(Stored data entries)

= = = = =

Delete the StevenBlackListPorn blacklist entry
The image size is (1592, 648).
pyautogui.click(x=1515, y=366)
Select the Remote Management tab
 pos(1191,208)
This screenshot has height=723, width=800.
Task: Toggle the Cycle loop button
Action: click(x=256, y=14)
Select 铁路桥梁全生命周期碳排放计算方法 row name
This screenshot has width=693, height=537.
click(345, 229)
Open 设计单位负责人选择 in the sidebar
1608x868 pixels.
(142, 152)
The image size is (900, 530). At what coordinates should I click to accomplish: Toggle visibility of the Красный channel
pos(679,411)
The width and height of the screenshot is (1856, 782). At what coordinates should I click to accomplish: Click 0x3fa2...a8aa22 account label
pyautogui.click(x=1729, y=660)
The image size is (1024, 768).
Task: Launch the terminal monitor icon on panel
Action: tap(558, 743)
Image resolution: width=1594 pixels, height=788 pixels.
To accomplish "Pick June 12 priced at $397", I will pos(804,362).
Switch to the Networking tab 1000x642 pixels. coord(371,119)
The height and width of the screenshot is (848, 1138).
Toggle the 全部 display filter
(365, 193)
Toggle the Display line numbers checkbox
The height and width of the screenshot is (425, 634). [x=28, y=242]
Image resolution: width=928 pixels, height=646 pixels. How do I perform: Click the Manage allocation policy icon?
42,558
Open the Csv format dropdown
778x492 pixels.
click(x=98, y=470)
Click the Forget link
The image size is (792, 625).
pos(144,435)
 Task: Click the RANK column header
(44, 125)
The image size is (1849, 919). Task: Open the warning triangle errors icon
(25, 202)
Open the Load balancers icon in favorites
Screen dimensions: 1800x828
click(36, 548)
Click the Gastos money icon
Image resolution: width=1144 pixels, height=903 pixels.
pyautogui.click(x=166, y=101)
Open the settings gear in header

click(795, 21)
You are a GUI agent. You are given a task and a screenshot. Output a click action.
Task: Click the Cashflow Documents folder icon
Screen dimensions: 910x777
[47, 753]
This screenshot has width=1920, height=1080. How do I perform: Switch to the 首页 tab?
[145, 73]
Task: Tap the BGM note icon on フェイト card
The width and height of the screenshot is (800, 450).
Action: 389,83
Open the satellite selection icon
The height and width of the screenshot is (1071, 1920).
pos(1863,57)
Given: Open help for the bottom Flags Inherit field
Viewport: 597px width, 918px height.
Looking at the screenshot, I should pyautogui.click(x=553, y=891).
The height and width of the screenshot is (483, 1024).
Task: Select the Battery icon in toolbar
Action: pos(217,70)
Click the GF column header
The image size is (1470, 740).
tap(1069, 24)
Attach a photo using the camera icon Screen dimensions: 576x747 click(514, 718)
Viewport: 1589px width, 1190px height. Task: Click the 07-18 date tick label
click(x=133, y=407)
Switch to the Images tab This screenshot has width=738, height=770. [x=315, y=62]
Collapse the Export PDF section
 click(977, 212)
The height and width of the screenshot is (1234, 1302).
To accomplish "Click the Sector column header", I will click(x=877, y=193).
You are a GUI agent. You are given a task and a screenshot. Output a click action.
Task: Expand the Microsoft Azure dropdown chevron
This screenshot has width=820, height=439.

= = = = =

= HOW TO COMPLETE THIS TASK =
Taking the records above as input, show every line in which the word "will" is present.

= SOLUTION FOR THIS EXERCISE =
To accomplish "Pick June 12 priced at $397", I will pos(804,362).
To accomplish "Click the Sector column header", I will click(x=877, y=193).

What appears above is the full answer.